To be clear, you can overfit while your validation loss does not decrease. If your train and test data are too similar then no holdout will help you measure generalization. You have to remember that datasets are proxies for the thing you're actually trying to model, they are not the thing you are modeling themselves. You can usually see this when testing on in class but out of train/test distribution data (e.g. data from someone else).

You have to be careful because there are a lot of small and non-obvious things that can fuck up statistics. There's a lot of aggregation "paradoxes" (Simpsons, Berkson's), and all kinds of things that can creep in. This is more perilous the bigger your model too.

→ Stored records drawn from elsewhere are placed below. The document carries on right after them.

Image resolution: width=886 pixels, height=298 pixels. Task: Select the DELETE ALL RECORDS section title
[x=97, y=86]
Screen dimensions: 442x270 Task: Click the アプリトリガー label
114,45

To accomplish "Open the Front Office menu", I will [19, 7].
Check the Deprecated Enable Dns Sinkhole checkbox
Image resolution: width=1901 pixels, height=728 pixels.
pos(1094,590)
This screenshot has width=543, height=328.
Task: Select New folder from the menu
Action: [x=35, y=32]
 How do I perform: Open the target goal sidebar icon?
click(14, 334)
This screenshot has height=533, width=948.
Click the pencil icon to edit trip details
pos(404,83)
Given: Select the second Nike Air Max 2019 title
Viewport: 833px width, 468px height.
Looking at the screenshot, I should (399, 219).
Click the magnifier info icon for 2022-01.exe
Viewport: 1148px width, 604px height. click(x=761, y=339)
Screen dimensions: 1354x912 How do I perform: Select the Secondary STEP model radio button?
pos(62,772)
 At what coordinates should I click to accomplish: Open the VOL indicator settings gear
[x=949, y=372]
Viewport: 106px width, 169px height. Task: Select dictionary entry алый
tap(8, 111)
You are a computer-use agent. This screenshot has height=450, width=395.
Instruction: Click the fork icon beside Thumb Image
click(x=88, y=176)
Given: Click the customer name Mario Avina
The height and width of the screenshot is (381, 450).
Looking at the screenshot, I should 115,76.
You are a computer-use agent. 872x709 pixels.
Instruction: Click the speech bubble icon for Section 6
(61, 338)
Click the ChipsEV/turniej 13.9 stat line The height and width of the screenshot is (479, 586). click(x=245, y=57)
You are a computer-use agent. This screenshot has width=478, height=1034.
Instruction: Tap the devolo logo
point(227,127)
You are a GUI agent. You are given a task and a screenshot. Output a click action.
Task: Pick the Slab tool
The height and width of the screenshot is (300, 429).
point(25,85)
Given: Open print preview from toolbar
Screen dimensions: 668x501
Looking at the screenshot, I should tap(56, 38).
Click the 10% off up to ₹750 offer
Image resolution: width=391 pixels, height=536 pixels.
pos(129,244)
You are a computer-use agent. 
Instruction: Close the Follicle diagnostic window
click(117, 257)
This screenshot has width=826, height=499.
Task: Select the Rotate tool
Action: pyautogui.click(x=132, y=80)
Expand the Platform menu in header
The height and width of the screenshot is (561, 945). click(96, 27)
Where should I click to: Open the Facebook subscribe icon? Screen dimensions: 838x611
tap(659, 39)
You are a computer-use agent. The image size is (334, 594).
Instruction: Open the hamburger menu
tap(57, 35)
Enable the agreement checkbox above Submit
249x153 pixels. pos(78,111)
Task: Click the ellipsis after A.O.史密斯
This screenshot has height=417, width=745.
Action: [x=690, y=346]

The story of the Monte Hall problem is a great example of how easy it is to get the wrong answer while it seems like you're doing all the right steps.

For the article, the author is far too handwavy with causal inference. The reason we tend not to do it is because it is fucking hard and it scales poorly. Models like Autoregressive (careful here) and Normalizing Flows can do causal inference (and causal discovery) fwiw (essentially you need explicit density models with tractable densities: referring to Goodfellow's taxonomy). But things get funky as you get a lot of variables because there are indistinguishable causal graphs (see Hyvarien and Pajunen). Then there's also the issues with the types of causalities (see Judea's Ladder) and counterfactual inference is FUCKING HARD but the author just acts like it's no big deal. Then he starts conflating it with weaker forms of causal inference. Correlation is the weakest form of causation, despite our often chanted saying of "correlation does not equate to causation" (which is still true, it's just in the class and the saying is more getting at confounding variable). This very much does not scale. Similarly discovery won't scale as you have to permute so many variables in the graph. The curse of dimensionality hits causal analysis HARD.